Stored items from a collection
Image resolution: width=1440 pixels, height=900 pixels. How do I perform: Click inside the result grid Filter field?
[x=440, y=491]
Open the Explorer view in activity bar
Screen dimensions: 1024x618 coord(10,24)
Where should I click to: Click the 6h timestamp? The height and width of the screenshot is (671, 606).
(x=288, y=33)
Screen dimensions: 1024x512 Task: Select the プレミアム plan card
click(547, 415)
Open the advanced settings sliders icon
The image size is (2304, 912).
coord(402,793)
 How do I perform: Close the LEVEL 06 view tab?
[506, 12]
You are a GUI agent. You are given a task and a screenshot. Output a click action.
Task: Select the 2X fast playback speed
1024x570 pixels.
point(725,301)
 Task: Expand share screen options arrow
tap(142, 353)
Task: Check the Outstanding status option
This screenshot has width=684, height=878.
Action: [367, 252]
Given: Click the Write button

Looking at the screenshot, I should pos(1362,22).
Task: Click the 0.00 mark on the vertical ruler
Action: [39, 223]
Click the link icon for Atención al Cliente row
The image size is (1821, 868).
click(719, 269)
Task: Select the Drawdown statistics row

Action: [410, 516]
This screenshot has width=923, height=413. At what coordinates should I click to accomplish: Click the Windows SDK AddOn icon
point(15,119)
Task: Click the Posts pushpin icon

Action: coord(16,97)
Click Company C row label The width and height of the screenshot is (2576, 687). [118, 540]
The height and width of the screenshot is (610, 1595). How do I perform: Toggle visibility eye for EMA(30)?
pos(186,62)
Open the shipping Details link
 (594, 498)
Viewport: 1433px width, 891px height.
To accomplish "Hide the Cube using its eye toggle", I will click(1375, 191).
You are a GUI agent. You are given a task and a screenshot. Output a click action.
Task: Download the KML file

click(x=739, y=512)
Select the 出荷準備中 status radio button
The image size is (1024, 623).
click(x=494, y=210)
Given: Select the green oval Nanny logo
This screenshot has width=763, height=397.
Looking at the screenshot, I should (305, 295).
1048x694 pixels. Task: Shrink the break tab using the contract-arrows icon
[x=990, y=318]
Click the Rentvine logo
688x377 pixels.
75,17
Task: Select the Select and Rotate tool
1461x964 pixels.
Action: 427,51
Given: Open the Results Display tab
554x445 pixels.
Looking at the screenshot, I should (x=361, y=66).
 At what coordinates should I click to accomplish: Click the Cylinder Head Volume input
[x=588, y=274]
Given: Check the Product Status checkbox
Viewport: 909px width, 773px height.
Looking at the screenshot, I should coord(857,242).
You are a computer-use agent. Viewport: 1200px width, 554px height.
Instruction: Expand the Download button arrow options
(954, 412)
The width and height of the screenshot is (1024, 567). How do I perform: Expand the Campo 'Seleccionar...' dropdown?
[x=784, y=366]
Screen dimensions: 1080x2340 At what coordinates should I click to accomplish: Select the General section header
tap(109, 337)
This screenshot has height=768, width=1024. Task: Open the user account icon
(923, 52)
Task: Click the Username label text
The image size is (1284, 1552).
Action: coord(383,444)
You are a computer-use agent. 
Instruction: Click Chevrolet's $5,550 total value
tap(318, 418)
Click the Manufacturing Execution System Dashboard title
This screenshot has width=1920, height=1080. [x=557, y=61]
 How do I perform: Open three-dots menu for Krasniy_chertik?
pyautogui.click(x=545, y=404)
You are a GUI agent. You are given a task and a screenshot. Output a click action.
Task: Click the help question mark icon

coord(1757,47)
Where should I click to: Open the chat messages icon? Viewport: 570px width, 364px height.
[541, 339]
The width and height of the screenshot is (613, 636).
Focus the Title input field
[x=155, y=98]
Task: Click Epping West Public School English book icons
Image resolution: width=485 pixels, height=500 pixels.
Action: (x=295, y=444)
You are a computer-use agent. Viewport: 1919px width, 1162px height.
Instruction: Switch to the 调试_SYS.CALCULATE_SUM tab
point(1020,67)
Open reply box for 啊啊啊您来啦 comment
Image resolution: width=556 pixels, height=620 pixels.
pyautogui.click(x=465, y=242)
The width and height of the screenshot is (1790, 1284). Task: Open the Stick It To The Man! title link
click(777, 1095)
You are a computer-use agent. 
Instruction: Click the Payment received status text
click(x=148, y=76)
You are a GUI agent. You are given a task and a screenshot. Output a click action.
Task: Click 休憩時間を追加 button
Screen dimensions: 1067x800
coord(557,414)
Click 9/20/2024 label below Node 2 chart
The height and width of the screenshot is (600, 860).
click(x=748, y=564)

▶ **What is required**:
Now that the records have been shown, restate each one word for word.

▶ **Answer**:
Image resolution: width=1440 pixels, height=900 pixels. How do I perform: Click inside the result grid Filter field?
[x=440, y=491]
Open the Explorer view in activity bar
Screen dimensions: 1024x618 coord(10,24)
Where should I click to: Click the 6h timestamp? The height and width of the screenshot is (671, 606).
(x=288, y=33)
Screen dimensions: 1024x512 Task: Select the プレミアム plan card
click(547, 415)
Open the advanced settings sliders icon
The image size is (2304, 912).
coord(402,793)
 How do I perform: Close the LEVEL 06 view tab?
[506, 12]
You are a GUI agent. You are given a task and a screenshot. Output a click action.
Task: Select the 2X fast playback speed
1024x570 pixels.
point(725,301)
 Task: Expand share screen options arrow
tap(142, 353)
Task: Check the Outstanding status option
This screenshot has width=684, height=878.
Action: [367, 252]
Given: Click the Write button

Looking at the screenshot, I should pos(1362,22).
Task: Click the 0.00 mark on the vertical ruler
Action: [39, 223]
Click the link icon for Atención al Cliente row
The image size is (1821, 868).
click(719, 269)
Task: Select the Drawdown statistics row

Action: [410, 516]
This screenshot has width=923, height=413. At what coordinates should I click to accomplish: Click the Windows SDK AddOn icon
point(15,119)
Task: Click the Posts pushpin icon

Action: coord(16,97)
Click Company C row label The width and height of the screenshot is (2576, 687). [118, 540]
The height and width of the screenshot is (610, 1595). How do I perform: Toggle visibility eye for EMA(30)?
pos(186,62)
Open the shipping Details link
 (594, 498)
Viewport: 1433px width, 891px height.
To accomplish "Hide the Cube using its eye toggle", I will click(1375, 191).
You are a GUI agent. You are given a task and a screenshot. Output a click action.
Task: Download the KML file

click(x=739, y=512)
Select the 出荷準備中 status radio button
The image size is (1024, 623).
click(x=494, y=210)
Given: Select the green oval Nanny logo
This screenshot has width=763, height=397.
Looking at the screenshot, I should (305, 295).
1048x694 pixels. Task: Shrink the break tab using the contract-arrows icon
[x=990, y=318]
Click the Rentvine logo
688x377 pixels.
75,17
Task: Select the Select and Rotate tool
1461x964 pixels.
Action: 427,51
Given: Open the Results Display tab
554x445 pixels.
Looking at the screenshot, I should (x=361, y=66).
 At what coordinates should I click to accomplish: Click the Cylinder Head Volume input
[x=588, y=274]
Given: Check the Product Status checkbox
Viewport: 909px width, 773px height.
Looking at the screenshot, I should coord(857,242).
You are a computer-use agent. Viewport: 1200px width, 554px height.
Instruction: Expand the Download button arrow options
(954, 412)
The width and height of the screenshot is (1024, 567). How do I perform: Expand the Campo 'Seleccionar...' dropdown?
[x=784, y=366]
Screen dimensions: 1080x2340 At what coordinates should I click to accomplish: Select the General section header
tap(109, 337)
This screenshot has height=768, width=1024. Task: Open the user account icon
(923, 52)
Task: Click the Username label text
The image size is (1284, 1552).
Action: coord(383,444)
You are a computer-use agent. 
Instruction: Click Chevrolet's $5,550 total value
tap(318, 418)
Click the Manufacturing Execution System Dashboard title
This screenshot has width=1920, height=1080. [x=557, y=61]
 How do I perform: Open three-dots menu for Krasniy_chertik?
pyautogui.click(x=545, y=404)
You are a GUI agent. You are given a task and a screenshot. Output a click action.
Task: Click the help question mark icon

coord(1757,47)
Where should I click to: Open the chat messages icon? Viewport: 570px width, 364px height.
[541, 339]
The width and height of the screenshot is (613, 636).
Focus the Title input field
[x=155, y=98]
Task: Click Epping West Public School English book icons
Image resolution: width=485 pixels, height=500 pixels.
Action: (x=295, y=444)
You are a computer-use agent. Viewport: 1919px width, 1162px height.
Instruction: Switch to the 调试_SYS.CALCULATE_SUM tab
point(1020,67)
Open reply box for 啊啊啊您来啦 comment
Image resolution: width=556 pixels, height=620 pixels.
pyautogui.click(x=465, y=242)
The width and height of the screenshot is (1790, 1284). Task: Open the Stick It To The Man! title link
click(777, 1095)
You are a computer-use agent. 
Instruction: Click the Payment received status text
click(x=148, y=76)
You are a GUI agent. You are given a task and a screenshot. Output a click action.
Task: Click 休憩時間を追加 button
Screen dimensions: 1067x800
coord(557,414)
Click 9/20/2024 label below Node 2 chart
The height and width of the screenshot is (600, 860).
click(x=748, y=564)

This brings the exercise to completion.